**Your objective:**
Return each entry precisely as it appears below.

**Record extracts:**

*** Begin section ***

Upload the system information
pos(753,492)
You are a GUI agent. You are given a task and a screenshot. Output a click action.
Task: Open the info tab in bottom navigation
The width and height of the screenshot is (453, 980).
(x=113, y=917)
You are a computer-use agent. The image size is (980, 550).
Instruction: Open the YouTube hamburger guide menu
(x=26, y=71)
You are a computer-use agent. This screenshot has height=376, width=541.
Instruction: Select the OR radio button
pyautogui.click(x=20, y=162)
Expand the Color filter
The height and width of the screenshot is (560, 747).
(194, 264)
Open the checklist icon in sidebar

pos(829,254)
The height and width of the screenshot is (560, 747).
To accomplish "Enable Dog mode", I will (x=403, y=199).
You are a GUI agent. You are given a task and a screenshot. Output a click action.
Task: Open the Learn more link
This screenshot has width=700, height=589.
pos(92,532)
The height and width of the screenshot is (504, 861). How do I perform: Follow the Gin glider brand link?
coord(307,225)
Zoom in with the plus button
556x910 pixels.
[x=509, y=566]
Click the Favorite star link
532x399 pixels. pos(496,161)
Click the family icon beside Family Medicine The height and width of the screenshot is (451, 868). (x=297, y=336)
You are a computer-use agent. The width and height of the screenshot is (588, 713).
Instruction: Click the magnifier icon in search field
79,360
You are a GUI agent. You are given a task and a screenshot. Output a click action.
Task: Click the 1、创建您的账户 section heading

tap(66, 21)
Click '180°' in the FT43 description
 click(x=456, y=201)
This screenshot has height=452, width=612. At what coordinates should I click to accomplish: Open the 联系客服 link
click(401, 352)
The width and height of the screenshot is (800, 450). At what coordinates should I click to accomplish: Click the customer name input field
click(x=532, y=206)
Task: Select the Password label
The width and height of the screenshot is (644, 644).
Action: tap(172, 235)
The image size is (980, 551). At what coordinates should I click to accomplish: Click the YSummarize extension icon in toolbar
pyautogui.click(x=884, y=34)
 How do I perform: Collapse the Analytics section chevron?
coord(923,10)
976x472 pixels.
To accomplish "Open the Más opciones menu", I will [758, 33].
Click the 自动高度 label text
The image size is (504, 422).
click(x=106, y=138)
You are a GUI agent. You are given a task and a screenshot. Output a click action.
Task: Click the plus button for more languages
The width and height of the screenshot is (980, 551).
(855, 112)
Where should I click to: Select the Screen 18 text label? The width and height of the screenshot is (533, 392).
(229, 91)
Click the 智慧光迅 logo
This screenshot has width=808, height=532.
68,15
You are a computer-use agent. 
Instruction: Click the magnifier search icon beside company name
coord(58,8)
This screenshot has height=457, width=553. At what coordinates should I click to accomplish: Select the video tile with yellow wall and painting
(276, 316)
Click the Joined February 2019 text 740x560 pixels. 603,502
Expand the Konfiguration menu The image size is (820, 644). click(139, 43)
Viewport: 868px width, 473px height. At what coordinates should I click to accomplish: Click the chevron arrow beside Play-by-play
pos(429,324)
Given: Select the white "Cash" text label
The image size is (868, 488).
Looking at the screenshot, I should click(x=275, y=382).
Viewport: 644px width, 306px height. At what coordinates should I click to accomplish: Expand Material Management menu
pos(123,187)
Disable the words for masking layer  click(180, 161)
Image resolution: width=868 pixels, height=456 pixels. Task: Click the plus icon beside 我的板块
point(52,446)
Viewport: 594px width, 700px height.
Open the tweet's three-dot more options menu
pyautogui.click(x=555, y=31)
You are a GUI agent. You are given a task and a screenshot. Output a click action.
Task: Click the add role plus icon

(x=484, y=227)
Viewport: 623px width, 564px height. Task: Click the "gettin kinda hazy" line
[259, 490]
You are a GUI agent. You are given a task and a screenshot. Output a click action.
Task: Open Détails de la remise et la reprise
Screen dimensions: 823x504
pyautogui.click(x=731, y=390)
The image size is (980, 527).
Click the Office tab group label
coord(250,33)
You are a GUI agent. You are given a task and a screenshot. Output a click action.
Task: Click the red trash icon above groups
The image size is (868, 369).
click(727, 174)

*** End section ***

**Response below:**
Upload the system information
pos(753,492)
You are a GUI agent. You are given a task and a screenshot. Output a click action.
Task: Open the info tab in bottom navigation
The width and height of the screenshot is (453, 980).
(x=113, y=917)
You are a computer-use agent. The image size is (980, 550).
Instruction: Open the YouTube hamburger guide menu
(x=26, y=71)
You are a computer-use agent. This screenshot has height=376, width=541.
Instruction: Select the OR radio button
pyautogui.click(x=20, y=162)
Expand the Color filter
The height and width of the screenshot is (560, 747).
(194, 264)
Open the checklist icon in sidebar

pos(829,254)
The height and width of the screenshot is (560, 747).
To accomplish "Enable Dog mode", I will (x=403, y=199).
You are a GUI agent. You are given a task and a screenshot. Output a click action.
Task: Open the Learn more link
This screenshot has width=700, height=589.
pos(92,532)
The height and width of the screenshot is (504, 861). How do I perform: Follow the Gin glider brand link?
coord(307,225)
Zoom in with the plus button
556x910 pixels.
[x=509, y=566]
Click the Favorite star link
532x399 pixels. pos(496,161)
Click the family icon beside Family Medicine The height and width of the screenshot is (451, 868). (x=297, y=336)
You are a computer-use agent. The width and height of the screenshot is (588, 713).
Instruction: Click the magnifier icon in search field
79,360
You are a GUI agent. You are given a task and a screenshot. Output a click action.
Task: Click the 1、创建您的账户 section heading

tap(66, 21)
Click '180°' in the FT43 description
 click(x=456, y=201)
This screenshot has height=452, width=612. At what coordinates should I click to accomplish: Open the 联系客服 link
click(401, 352)
The width and height of the screenshot is (800, 450). At what coordinates should I click to accomplish: Click the customer name input field
click(x=532, y=206)
Task: Select the Password label
The width and height of the screenshot is (644, 644).
Action: tap(172, 235)
The image size is (980, 551). At what coordinates should I click to accomplish: Click the YSummarize extension icon in toolbar
pyautogui.click(x=884, y=34)
 How do I perform: Collapse the Analytics section chevron?
coord(923,10)
976x472 pixels.
To accomplish "Open the Más opciones menu", I will [758, 33].
Click the 自动高度 label text
The image size is (504, 422).
click(x=106, y=138)
You are a GUI agent. You are given a task and a screenshot. Output a click action.
Task: Click the plus button for more languages
The width and height of the screenshot is (980, 551).
(855, 112)
Where should I click to: Select the Screen 18 text label? The width and height of the screenshot is (533, 392).
(229, 91)
Click the 智慧光迅 logo
This screenshot has width=808, height=532.
68,15
You are a computer-use agent. 
Instruction: Click the magnifier search icon beside company name
coord(58,8)
This screenshot has height=457, width=553. At what coordinates should I click to accomplish: Select the video tile with yellow wall and painting
(276, 316)
Click the Joined February 2019 text 740x560 pixels. 603,502
Expand the Konfiguration menu The image size is (820, 644). click(139, 43)
Viewport: 868px width, 473px height. At what coordinates should I click to accomplish: Click the chevron arrow beside Play-by-play
pos(429,324)
Given: Select the white "Cash" text label
The image size is (868, 488).
Looking at the screenshot, I should click(x=275, y=382).
Viewport: 644px width, 306px height. At what coordinates should I click to accomplish: Expand Material Management menu
pos(123,187)
Disable the words for masking layer  click(180, 161)
Image resolution: width=868 pixels, height=456 pixels. Task: Click the plus icon beside 我的板块
point(52,446)
Viewport: 594px width, 700px height.
Open the tweet's three-dot more options menu
pyautogui.click(x=555, y=31)
You are a GUI agent. You are given a task and a screenshot. Output a click action.
Task: Click the add role plus icon

(x=484, y=227)
Viewport: 623px width, 564px height. Task: Click the "gettin kinda hazy" line
[259, 490]
You are a GUI agent. You are given a task and a screenshot. Output a click action.
Task: Open Détails de la remise et la reprise
Screen dimensions: 823x504
pyautogui.click(x=731, y=390)
The image size is (980, 527).
Click the Office tab group label
coord(250,33)
You are a GUI agent. You are given a task and a screenshot. Output a click action.
Task: Click the red trash icon above groups
The image size is (868, 369).
click(727, 174)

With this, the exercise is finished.